𝐇𝟏: De nieuwe controleverklaring geeft meer toegevoegde waarde aan de jaarrekening dan de oude controleverklaring

Wetenschappelijk onderzoek heeft aangetoond dat er een verschil bestaat tussen de informatieomgeving van beursgenoteerde ondernemingen (Blankespoor et al., 2014; Miller, 2010). Grote beursgenoteerde ondernemingen communiceren meer met investeerders en worden meer gevolgd door financieel analisten dan kleinere beursgenoteerde ondernemingen (Blankespoor et al.,2014; Miller, 2010). Aangezien de Nederlandse indexen worden ingedeeld op basis van marktkapitalisatie, waarbij aan de AEX de grootste beursgenoteerde ondernemingen zijn genoteerd en lokaal de kleinste beursgenoteerde ondernemingen, is de verwachting dat er een verschil aanwezig is in de toegevoegde waarde van deze nieuwe controleverklaring per index.

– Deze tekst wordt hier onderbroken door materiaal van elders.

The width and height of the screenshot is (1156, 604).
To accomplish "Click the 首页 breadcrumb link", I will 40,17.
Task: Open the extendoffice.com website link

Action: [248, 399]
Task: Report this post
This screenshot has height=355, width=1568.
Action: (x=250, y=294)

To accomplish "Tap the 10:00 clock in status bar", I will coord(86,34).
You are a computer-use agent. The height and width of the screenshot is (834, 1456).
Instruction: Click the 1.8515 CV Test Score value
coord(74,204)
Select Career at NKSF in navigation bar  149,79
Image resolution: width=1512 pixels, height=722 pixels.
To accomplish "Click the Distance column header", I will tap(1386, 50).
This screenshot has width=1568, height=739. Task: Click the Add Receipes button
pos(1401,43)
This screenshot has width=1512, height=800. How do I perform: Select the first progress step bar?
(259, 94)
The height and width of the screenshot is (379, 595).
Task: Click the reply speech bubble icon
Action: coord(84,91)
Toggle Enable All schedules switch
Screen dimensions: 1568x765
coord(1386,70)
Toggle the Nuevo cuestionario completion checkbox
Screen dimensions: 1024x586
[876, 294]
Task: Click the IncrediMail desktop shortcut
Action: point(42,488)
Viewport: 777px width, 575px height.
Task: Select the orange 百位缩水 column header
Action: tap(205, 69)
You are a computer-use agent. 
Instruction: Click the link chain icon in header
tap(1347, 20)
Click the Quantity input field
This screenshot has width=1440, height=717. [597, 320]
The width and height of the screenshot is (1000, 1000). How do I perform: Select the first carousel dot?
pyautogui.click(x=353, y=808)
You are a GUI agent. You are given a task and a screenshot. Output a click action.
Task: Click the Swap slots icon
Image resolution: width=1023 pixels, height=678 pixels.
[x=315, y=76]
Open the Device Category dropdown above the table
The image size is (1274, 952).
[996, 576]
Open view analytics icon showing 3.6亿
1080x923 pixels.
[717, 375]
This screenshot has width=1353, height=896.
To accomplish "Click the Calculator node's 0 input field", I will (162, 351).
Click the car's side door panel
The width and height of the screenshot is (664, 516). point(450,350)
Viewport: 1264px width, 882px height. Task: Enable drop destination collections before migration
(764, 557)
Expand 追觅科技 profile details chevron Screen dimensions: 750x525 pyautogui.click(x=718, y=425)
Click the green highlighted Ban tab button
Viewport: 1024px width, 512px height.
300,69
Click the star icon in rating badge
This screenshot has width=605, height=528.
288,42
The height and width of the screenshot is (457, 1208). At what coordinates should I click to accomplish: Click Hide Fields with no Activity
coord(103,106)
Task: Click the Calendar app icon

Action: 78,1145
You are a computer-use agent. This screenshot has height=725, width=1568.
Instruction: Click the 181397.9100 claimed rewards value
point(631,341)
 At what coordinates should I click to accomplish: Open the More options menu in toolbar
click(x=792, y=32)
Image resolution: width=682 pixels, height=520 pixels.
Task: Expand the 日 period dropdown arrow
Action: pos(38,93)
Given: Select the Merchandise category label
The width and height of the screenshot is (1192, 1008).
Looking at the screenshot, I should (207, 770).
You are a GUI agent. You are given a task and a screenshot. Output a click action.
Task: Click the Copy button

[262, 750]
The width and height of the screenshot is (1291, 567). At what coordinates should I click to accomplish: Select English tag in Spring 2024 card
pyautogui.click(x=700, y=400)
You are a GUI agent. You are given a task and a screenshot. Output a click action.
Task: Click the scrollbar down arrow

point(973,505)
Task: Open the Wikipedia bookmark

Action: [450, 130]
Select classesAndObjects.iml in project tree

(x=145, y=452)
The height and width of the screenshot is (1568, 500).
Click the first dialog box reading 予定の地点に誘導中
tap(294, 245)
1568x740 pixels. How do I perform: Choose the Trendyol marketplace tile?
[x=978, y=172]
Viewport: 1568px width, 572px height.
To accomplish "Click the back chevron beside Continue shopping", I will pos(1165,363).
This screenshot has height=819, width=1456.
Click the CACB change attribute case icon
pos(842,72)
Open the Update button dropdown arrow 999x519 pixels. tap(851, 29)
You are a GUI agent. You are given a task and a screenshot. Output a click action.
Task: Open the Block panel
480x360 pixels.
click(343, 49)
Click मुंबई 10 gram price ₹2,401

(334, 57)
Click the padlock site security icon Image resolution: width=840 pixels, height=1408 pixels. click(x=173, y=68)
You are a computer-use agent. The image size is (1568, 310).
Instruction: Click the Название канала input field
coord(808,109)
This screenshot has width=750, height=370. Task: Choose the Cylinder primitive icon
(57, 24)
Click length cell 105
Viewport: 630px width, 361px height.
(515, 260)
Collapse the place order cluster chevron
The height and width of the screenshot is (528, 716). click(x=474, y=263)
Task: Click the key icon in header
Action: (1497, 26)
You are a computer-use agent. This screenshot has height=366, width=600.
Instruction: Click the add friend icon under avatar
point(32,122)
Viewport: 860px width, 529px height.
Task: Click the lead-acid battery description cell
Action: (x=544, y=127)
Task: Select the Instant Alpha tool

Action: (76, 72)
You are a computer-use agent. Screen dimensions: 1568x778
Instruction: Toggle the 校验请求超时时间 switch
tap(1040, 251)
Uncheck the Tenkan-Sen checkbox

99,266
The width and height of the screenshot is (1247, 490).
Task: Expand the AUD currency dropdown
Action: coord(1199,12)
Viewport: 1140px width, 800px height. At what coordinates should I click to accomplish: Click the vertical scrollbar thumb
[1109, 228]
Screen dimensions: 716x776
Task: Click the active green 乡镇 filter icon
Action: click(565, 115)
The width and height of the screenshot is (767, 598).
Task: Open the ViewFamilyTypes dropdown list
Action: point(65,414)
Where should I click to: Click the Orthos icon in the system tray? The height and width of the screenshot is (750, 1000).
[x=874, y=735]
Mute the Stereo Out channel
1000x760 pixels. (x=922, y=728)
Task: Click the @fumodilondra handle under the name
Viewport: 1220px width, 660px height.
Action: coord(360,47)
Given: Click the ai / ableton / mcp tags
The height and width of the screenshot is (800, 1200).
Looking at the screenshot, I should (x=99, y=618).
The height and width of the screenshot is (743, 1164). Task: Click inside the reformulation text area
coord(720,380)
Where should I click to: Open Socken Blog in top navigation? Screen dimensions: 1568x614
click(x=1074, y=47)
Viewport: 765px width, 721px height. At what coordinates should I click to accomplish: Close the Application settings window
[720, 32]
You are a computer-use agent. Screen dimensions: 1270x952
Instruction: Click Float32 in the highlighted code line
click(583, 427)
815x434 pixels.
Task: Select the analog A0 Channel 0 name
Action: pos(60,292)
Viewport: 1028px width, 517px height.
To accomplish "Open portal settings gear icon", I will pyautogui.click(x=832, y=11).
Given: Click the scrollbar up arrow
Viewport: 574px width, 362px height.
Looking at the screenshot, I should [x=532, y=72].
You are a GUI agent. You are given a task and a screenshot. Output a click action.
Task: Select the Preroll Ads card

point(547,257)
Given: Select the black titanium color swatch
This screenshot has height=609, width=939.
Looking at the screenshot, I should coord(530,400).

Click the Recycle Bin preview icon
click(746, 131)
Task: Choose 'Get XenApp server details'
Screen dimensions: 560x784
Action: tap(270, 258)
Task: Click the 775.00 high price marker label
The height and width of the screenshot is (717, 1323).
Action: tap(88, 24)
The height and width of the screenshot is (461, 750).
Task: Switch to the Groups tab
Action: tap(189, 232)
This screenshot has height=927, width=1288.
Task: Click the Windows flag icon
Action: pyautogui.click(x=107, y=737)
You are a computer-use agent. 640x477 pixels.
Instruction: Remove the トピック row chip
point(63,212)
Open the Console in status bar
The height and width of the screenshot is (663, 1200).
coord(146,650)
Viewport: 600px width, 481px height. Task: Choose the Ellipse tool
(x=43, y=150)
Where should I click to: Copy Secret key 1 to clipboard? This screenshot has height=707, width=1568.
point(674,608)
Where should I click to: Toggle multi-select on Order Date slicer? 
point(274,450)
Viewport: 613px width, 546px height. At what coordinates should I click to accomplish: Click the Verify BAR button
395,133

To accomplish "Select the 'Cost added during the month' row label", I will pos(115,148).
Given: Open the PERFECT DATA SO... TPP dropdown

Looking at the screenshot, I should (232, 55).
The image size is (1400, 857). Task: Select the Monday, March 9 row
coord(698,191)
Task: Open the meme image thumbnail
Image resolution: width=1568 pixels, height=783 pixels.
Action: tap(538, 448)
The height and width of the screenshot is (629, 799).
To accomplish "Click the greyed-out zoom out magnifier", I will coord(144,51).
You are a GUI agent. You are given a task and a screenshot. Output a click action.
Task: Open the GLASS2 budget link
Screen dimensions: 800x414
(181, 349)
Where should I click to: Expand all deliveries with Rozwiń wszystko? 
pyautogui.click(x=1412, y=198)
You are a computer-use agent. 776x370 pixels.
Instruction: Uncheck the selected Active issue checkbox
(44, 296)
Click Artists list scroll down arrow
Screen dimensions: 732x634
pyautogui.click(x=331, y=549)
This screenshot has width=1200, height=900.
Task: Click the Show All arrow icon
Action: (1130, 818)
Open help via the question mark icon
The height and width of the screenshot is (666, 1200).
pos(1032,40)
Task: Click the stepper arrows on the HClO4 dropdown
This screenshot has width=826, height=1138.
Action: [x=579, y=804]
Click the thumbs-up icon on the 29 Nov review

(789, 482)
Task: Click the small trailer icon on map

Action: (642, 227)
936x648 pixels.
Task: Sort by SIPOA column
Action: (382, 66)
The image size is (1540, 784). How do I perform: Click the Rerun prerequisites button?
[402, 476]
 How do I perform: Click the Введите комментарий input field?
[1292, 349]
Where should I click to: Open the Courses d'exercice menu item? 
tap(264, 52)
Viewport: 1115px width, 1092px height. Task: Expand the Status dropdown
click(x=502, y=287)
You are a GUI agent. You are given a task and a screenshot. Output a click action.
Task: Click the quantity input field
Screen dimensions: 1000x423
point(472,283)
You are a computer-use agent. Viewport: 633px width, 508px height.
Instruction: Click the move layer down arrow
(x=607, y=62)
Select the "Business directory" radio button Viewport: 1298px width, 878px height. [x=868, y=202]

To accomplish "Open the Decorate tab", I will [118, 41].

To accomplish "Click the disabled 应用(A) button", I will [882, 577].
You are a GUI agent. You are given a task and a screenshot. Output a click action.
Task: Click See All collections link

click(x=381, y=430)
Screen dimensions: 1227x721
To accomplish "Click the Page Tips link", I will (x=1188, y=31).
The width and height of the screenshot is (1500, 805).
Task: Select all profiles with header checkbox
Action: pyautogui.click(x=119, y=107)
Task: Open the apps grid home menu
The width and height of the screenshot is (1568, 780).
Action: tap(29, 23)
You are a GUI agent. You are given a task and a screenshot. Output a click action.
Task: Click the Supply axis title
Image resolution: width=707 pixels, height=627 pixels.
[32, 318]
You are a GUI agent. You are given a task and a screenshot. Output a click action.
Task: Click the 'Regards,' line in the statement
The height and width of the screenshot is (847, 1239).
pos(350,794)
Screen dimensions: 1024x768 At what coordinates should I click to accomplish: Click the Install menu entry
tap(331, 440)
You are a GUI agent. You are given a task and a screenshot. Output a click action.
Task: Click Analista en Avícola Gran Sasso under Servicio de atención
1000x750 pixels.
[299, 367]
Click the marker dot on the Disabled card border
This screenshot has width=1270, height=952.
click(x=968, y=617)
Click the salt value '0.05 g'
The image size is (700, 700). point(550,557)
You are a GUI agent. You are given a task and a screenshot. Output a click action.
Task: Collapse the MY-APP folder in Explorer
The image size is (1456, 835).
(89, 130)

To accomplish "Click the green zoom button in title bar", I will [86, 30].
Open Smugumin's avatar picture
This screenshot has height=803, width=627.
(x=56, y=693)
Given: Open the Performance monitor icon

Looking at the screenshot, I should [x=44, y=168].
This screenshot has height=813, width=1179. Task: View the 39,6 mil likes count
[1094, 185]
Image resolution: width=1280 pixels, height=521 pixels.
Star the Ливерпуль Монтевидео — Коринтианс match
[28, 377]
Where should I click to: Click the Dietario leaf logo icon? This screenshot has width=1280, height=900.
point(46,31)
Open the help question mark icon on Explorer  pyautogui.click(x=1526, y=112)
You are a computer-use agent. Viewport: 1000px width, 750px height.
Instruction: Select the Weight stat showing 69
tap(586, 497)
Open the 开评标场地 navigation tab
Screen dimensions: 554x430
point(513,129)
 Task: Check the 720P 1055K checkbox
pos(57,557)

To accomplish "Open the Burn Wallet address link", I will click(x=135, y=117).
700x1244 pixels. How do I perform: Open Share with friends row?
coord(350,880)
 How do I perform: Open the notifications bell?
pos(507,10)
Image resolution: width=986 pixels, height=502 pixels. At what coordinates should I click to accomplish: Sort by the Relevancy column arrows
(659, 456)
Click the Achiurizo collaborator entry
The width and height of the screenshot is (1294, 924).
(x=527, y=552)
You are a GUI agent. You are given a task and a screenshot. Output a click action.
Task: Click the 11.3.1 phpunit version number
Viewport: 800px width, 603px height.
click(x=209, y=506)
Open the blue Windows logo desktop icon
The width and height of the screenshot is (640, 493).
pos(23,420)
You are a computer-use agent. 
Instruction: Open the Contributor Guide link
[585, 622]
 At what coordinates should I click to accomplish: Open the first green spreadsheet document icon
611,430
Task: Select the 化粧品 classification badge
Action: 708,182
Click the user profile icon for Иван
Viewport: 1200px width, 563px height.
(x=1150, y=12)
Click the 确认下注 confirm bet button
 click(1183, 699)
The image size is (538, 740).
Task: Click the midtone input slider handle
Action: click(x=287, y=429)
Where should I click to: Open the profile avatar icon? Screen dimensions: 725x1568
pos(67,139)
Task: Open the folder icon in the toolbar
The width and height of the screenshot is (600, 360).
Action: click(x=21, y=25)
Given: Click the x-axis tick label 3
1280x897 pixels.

Dit zou betekenen dat de toegevoegde waarde van de nieuwe controleverklaring verschilt per index (AEX, AMX, AScX en lokaal). De bijbehorende hypothese is:

𝐇𝟐: De toegevoegde waarde van de nieuwe controleverklaring verschilt per index

In het onderzoek van Lennox et al. (2015) is aangetoond dat investeerders het aantal kernpunten in de nieuwe controleverklaring als betrouwbare indicator zien voor de kans op een fout in de financiële verslaggeving echter vonden zij geen bewijs naar de toegevoegde waarde van deze kernpunten voor investeerders. Deze resultaten zijn verzameld onder FRC regelgeving waarbij de kernpunten worden bepaald voordat de controlewerkzaamheden plaatsvinden. Dit in tegenstelling tot de IAASB en NBA waarbij de kernpunten worden opgesteld nadat de controlewerkzaamheden hebben plaatsgevonden en voortkomen uit de communicatie met de personen belast met governance (zie tabel 1). Het is mogelijk dat er tijdens de controlewerkzaamheden aanvullende kernpunten worden bepaald, waardoor verschillen kunnen ontstaan tussen de FRC en de IAASB en NBA. Aangezien het soort gerapporteerde kernpunten in het onderzoek van Lennox et al. (2015) niet is uitgewerkt, is het niet mogelijk om het soort gerapporteerde kernpunten uit het onderzoek van Lennox et al. (2015) onder FRC standaard te vergelijken met het soort gerapporteerde kernpunten uit dit onderzoek met IAASB en NBA data. Het is enkel mogelijk om het onderzoek van Lennox et. al (2015) te reproduceren en om eventuele daaruit voortkomende verschillen nader te verklaren.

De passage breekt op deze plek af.